• _Input material_:

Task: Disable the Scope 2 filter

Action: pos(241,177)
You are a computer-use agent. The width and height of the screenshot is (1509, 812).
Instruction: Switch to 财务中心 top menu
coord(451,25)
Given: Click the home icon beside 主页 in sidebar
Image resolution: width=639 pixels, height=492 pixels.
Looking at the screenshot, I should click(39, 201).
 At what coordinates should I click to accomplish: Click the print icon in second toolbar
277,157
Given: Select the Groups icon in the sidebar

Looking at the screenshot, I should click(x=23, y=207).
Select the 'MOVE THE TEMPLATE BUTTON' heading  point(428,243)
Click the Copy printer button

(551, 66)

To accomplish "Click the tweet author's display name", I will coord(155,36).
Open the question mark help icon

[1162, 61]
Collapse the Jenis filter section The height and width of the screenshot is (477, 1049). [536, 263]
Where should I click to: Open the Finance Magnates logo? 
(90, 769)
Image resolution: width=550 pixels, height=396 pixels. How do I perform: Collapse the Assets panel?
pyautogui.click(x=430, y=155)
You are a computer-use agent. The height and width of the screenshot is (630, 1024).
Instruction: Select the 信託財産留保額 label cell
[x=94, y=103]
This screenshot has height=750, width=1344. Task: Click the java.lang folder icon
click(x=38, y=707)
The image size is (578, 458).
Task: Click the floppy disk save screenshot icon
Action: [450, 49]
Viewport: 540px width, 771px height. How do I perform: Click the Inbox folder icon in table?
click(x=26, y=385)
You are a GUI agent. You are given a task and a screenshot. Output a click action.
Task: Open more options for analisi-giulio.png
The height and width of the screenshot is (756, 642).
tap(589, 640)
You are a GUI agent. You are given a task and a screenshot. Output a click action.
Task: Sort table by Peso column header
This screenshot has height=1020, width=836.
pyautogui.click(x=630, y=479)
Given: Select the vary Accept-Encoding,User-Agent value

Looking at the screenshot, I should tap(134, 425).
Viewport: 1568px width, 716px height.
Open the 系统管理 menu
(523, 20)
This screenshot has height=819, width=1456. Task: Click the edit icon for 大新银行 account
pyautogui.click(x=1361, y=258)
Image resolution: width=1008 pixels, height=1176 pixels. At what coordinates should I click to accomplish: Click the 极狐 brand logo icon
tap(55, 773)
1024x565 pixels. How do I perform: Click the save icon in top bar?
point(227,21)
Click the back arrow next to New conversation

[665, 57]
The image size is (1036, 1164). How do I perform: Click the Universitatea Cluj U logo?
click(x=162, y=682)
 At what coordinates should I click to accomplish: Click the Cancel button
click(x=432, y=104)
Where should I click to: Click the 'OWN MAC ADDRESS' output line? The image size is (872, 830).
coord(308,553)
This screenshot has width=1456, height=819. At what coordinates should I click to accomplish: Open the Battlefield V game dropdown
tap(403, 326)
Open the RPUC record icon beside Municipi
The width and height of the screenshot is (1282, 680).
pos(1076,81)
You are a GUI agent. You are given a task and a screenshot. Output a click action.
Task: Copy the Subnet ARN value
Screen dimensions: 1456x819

• _Short task_:
Please write out the rows above, starting with the line that contains "1024x565 pixels. How" and going on through the line that contains "click(x=162, y=682)", reproducing each line without any change.

• _Written reply_:
1024x565 pixels. How do I perform: Click the save icon in top bar?
point(227,21)
Click the back arrow next to New conversation

[665, 57]
The image size is (1036, 1164). How do I perform: Click the Universitatea Cluj U logo?
click(x=162, y=682)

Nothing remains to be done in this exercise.